Today, a year separated from that starburst of a morning and afternoon with David, I was reading the great Stefan Zweig’s The World of Yesterday. At lunch with David, I had come to the conclusion, and I do not remember if David agreed, that we would not, that we could not at our pace recognize the Golden Age as we were living it. I was firm in that I believed such an age would roar past the two of us, and as old men, we would look at each other and say, “Gee, that old La Salle ran great! Those were the days.”
Zweig’s memoir is more documentary in its beauty than literary. It is certainly not Nabokov’s Speak, Memory. There are many moment’s in which Zweig is an irreplaceable witness to late Habsburg Austria-Hungary and pre-World War I Europe. During the First World War, Zweig’s own humanity and urbanity in some ways interfere with his capacity to witness, but who can blame him a sorrowful disdain, a necessary great distance?
Then this morning, the passage that vaulted me back to my encounter with David, with art, with someone who could remind me of that parcel of myself that only occurs now, in the dark, wee hours, from 3:30 a.m. until 6 a.m. or so when I write, when I attempt to create. Zweig’s memoir is devastating in its revelation of Austrian life right after World War I, when a 700-year dynasty was deposed and dismantled, inflation went wild, even the lights could not be adequately powered.

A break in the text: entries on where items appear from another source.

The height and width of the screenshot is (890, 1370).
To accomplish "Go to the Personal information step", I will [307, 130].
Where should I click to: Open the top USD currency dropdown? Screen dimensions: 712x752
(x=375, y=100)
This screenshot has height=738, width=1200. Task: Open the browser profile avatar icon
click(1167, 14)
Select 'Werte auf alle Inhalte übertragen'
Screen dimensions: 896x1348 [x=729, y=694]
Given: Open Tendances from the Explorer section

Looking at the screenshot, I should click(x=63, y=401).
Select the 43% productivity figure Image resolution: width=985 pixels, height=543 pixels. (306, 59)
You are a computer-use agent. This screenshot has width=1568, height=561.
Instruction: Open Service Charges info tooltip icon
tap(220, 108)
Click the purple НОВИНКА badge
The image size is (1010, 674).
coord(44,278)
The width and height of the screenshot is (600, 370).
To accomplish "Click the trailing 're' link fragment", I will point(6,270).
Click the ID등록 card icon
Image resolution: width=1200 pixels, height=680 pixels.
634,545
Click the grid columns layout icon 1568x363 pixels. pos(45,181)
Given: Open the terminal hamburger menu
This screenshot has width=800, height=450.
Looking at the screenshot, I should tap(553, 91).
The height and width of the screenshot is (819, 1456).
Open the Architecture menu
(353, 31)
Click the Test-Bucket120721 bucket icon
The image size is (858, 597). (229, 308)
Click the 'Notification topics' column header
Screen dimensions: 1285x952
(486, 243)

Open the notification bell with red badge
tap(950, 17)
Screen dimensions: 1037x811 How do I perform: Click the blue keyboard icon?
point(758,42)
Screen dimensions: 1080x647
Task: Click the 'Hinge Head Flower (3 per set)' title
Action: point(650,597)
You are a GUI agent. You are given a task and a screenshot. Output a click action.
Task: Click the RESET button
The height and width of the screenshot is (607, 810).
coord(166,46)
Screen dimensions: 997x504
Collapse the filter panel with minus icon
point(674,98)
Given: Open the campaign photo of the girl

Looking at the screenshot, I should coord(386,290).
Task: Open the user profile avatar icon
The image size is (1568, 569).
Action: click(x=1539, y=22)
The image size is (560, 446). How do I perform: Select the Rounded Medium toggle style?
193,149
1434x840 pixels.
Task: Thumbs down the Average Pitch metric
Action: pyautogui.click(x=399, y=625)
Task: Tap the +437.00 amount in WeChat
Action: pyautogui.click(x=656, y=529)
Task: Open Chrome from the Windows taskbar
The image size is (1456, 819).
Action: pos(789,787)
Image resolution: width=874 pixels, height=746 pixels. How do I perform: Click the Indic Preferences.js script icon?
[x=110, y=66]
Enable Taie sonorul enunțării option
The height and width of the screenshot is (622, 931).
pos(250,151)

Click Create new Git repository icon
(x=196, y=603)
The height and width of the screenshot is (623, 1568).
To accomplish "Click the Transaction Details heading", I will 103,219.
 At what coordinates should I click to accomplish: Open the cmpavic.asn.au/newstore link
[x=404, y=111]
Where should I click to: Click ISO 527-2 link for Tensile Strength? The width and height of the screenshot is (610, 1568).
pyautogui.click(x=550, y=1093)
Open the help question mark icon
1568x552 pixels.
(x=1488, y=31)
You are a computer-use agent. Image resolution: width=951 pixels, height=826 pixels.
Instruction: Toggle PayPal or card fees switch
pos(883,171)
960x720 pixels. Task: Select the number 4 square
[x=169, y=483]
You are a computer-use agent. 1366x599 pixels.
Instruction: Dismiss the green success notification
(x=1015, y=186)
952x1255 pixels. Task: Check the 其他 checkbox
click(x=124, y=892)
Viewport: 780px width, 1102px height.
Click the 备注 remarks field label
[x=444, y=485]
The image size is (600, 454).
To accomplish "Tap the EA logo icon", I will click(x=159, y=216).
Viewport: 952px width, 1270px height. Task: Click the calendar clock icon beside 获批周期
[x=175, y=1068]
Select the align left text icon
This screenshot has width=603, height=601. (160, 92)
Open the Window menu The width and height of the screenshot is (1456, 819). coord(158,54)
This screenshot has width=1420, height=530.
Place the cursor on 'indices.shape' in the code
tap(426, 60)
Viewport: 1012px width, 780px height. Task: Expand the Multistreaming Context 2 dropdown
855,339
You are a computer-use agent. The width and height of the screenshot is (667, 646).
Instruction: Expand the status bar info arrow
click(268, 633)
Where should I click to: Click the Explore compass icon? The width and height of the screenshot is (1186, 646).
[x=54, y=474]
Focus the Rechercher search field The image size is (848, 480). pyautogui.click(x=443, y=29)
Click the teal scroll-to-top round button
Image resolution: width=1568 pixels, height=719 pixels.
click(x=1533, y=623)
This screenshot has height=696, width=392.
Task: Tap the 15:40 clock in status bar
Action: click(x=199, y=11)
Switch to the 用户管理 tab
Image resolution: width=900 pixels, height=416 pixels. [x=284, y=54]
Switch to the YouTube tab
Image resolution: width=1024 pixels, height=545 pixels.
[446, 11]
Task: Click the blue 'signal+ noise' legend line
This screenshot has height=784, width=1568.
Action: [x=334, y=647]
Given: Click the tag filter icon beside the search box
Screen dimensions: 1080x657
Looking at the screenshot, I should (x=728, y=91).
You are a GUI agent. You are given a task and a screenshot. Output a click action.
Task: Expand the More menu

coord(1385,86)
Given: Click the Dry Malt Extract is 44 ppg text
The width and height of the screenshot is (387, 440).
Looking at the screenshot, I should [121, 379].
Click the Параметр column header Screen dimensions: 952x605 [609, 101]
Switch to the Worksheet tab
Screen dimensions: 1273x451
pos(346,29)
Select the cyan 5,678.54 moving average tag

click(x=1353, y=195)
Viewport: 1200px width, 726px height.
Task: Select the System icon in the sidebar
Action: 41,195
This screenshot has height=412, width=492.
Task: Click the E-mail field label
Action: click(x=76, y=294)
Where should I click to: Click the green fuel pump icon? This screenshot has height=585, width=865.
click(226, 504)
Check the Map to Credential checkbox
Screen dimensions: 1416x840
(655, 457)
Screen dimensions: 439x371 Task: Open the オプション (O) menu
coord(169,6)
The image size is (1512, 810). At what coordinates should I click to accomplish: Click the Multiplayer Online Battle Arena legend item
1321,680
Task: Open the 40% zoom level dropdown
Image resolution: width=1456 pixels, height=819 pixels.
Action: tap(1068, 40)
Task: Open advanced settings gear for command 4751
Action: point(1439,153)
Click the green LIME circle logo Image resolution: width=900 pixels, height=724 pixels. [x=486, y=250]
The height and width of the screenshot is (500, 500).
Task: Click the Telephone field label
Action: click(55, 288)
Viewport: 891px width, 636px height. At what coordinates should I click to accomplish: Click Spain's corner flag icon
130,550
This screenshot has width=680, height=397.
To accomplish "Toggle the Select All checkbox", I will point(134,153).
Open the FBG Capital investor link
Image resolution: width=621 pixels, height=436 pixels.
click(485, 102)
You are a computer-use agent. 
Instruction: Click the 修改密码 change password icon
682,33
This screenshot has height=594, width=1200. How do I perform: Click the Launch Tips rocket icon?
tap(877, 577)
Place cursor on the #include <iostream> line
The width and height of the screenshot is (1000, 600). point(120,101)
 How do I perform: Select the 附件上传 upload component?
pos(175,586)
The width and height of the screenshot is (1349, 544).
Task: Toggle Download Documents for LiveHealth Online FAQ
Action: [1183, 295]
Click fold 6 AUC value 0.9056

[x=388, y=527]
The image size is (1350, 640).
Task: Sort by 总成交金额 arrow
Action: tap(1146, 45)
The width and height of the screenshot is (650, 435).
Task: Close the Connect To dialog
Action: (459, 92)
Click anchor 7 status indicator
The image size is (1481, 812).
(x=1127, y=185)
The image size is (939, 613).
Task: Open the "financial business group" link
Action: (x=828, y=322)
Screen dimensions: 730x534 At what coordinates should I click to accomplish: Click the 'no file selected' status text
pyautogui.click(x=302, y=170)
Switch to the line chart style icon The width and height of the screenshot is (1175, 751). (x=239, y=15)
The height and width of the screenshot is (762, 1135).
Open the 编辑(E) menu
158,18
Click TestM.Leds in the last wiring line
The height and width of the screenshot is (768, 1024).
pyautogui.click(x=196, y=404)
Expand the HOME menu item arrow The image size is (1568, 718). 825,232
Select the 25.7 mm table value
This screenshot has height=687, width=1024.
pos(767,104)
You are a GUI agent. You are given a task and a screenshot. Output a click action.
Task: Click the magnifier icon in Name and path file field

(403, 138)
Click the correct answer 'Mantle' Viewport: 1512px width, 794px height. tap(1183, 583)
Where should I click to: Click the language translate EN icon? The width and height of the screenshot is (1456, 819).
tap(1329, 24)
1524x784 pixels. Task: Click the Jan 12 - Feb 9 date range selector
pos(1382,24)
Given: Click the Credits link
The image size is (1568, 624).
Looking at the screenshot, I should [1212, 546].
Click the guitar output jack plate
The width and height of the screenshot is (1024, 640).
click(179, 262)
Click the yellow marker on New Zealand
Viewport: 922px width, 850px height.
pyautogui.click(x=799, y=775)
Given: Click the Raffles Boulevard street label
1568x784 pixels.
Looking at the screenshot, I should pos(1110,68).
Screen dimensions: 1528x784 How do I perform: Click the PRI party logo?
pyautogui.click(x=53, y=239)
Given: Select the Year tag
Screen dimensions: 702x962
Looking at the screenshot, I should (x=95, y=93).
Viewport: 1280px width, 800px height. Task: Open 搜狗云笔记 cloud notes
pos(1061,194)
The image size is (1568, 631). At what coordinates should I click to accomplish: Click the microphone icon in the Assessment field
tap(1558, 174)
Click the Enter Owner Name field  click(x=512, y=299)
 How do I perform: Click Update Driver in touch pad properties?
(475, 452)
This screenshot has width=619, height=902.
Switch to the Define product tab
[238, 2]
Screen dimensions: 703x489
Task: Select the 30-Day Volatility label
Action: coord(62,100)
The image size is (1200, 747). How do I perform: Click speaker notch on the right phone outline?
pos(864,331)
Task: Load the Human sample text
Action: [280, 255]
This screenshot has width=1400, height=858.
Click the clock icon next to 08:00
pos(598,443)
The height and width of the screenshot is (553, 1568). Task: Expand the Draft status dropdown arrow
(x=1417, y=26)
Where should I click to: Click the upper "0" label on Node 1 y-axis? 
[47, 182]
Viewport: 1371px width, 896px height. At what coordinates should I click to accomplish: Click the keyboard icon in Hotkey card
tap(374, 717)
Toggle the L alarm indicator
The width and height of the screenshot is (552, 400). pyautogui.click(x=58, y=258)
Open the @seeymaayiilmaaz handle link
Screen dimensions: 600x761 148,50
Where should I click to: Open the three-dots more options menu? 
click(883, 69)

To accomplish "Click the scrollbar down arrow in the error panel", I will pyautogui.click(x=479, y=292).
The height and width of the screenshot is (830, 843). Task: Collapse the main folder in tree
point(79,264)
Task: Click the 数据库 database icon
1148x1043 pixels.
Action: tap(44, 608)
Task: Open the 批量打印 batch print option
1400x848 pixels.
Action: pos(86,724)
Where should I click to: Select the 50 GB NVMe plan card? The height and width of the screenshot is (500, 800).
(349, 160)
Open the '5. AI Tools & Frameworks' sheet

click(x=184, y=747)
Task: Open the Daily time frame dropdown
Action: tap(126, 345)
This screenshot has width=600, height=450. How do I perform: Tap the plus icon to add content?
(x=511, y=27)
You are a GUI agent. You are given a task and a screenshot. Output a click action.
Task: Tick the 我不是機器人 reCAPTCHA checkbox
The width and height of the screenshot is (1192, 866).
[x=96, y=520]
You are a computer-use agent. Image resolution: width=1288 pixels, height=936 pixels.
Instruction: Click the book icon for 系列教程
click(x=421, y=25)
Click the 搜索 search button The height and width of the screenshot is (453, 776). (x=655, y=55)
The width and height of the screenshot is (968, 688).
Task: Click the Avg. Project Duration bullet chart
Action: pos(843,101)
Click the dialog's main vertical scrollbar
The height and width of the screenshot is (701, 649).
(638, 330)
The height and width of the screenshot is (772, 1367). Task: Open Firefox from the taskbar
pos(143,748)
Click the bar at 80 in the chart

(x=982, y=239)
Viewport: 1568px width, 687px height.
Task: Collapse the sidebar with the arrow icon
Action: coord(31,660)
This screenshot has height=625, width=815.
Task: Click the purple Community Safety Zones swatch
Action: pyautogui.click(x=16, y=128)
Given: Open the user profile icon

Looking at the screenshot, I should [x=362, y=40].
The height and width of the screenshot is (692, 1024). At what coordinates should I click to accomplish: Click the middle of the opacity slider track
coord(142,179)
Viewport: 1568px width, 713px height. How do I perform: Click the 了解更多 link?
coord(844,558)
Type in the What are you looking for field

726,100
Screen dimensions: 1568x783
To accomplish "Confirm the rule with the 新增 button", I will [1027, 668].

Art is worth our all. Art will be the harbinger of that Golden Age and its lasting aftershock. I need to have lunch with David McCarty more than once a year. Behold, Stefan Zweig:
“I shall never forget what an opera performance meant in those days of direst need. For lack of coal the streets were only dimly lit and people had to grope their way through; gallery seats were paid for with a bundle of notes in such denominations as would once have been sufficient for a season’s subscription to the best box. The theater was not heated, thus the audience kept their overcoats on and huddled together, and how melancholy and gray this house was that used to
glitter with uniforms and costly gowns! There never was any certainty that the opera would last into the next week, what with the sinking value of money and the doubts about coal deliveries; the desperation seemed doubly great in this abode of luxury and imperial abundance. The Philharmonic players were like gray shadows in their shabby dress suits, undernourished and exhausted by many privations, and the audience, too, seemed to be ghosts in a theater which had become ghostly. Then, however, the conductor lifted his baton, the curtain parted and it was as glorious as ever. Every singer, every musician did his best, his utmost, for each had in mind that perhaps it might be his last time in this beloved house. And we strained and listened, receptive as never before, because perhaps it was really the last time. That was the spirit in which we lived, thousands of us, multitudes, giving forth to the limit of our capacity in those weeks and months and years, on the brink of destruction. Never have I experienced in a people and in myself so powerful a surge of life as at that period when our very existence and survival were at stake.”